2019年10月より施行された「軽減税率制度」は、そもそもなぜ導入されたのでしょうか。まずは「軽減税率制度」とは何か、そして導入に至る背景をご説明します。
軽減税率について
2019年10月1日、消費税の税率が8%から10%に引き上げられたことに伴い、日本で初めて「軽減税率」が導入されました。軽減税率とは、特定商品の税率を標準税率より低く設定することです。そして、2019年10月に施行された「軽減税率制度」では、この軽減税率についてのルールが示されています。
軽減税率が導入された理由
商品・サービスの購入時、私たちは「消費税」を支払う義務があります。日本では1989年に初めて消費税が導入され、当時は3%だった消費税も1997年に5%、2014年に8%と引き上げられ、2019年10月に10%となりました。
100円商品を1個購入するだけであれば、さほど負担に感じないかもしれません。しかし、これが日常生活のあらゆる品目が対象となると、2%の増税は家庭や事業者にとって大きな負担となります。そこで政府は、消費税率の引き上げにより低所得者層の負担を軽減させる施策を打ちました。それが「軽減税率制度」です。
軽減税率制度の対象品目
軽減税率制度の対象品目は「酒類・外食を除く飲食料品」「定期購読契約が締結された週2回以上発行される新聞」です。
「飲食料品」とは、食品表示法に規定する酒類を除く食品を示します。玩具付き菓子や、紅茶とカップのセットなど、対象と非対象が一体となった「一体資産」は原則対象外です。ただし、販売価格が1万円以下であり、食品価額を占める割合が3分の2以上であれば、軽減税率の対象となります。
また、「外食」とは、イートインスペースを設置し、飲食を「提供」することを示します。店内飲食は「提供」となり外食にあたるため標準税率(10%)ですが、テイクアウト・宅配は「譲渡」となるため、軽減税率(8%)となります。ただし、会社のパーティーなどで、ケータリング・出張料理を依頼した場合は軽減税率対象外です。宅配に加え、設営・調理・配膳などを行うケータリング・出張料理は「提供」に該当するため、標準税率(10%)が適用されます。
軽減税率による請求書の変更点は?
軽減税率制度により、請求書はどのように変化したのでしょうか。ここでは、税率計算や記載事項などを具体的にみていきましょう。
税率計算の変化
税額の計算方法は従来と変わらず、原則「納付税額=売上税額‐仕入税額」です。ただし、消費税率が標準税率(10%)と軽減税率(8%)の2つ存在するため、税率ごとに計算する必要があります。

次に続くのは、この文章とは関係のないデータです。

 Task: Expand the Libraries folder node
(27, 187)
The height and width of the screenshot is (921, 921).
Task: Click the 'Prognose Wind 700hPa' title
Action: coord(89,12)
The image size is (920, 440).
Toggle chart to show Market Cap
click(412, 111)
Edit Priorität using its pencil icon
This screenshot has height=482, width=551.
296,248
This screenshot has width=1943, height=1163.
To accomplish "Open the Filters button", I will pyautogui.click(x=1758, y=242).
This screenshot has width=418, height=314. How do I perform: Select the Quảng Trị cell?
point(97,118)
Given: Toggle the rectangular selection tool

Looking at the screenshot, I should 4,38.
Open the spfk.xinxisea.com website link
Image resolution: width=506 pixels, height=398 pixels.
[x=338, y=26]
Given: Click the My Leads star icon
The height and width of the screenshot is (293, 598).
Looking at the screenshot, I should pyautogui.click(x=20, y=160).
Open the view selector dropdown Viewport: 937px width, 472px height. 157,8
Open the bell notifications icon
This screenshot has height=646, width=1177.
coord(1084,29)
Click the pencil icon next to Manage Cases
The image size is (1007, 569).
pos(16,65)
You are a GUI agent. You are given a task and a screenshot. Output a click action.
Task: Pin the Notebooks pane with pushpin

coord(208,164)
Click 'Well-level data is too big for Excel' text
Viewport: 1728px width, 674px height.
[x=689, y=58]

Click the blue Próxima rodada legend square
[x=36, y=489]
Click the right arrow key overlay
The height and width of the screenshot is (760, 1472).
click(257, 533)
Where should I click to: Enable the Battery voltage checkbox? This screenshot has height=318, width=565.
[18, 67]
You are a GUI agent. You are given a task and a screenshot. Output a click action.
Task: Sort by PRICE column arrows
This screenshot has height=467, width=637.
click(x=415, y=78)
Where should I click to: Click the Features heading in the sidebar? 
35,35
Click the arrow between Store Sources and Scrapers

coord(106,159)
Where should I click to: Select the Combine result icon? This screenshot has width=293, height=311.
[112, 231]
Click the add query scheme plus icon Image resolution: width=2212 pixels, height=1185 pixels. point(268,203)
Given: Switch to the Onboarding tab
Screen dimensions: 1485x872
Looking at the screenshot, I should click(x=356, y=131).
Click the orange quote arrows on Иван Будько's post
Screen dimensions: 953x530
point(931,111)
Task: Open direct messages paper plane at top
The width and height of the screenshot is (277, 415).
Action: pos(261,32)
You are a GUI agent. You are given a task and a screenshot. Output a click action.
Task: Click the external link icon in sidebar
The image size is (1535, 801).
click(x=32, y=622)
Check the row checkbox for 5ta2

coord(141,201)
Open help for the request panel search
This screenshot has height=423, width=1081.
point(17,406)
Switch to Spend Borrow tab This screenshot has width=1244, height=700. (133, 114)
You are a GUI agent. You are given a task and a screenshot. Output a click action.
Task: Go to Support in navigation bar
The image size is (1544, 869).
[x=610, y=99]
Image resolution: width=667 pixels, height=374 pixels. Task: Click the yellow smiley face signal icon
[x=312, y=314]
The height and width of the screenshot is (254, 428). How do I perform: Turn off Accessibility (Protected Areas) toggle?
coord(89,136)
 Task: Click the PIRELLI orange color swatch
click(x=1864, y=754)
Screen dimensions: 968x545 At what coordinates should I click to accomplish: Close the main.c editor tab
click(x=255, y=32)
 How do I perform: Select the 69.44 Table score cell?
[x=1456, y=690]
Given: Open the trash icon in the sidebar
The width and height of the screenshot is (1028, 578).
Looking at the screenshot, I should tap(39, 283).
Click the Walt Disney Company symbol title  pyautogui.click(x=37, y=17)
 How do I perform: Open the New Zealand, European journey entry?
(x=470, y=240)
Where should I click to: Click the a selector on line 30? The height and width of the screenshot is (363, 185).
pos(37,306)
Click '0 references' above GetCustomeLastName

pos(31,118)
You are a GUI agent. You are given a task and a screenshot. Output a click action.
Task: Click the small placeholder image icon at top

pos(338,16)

対象品目が含まれていない場合は、すべて標準税率(10%)なので、従来の請求書をそのまま利用して問題ありません。標準税率(10%)と軽減税率(8%)が存在する場合は、税率を区分し、各税率の税込み合計金額を記載します。
記載事項の増加
軽減税率制度の実施とともに導入された「区分記載請求書等保存方式」という請求書の記載形式では、それ以前の請求書で記載項目だった「発行者の氏名又は名称」「取引年月日」「取引内容」「取引金額」「受領者の氏名又は名称」に、「軽減税率の対象品目である旨」「税率ごとに区分し、合計した対価の額(税込み)」の2項目が追加されました。
記載する際は、明確に標準税率(10%)と軽減税率(8%)が区分できていれば良いので、「※マーク」の使用や、税率ごとに請求書を分け発行しても問題ありません。また、追加された2項目が記載されていない請求書を受け取った際は、受領者が事実に基づき、追記することも可能です。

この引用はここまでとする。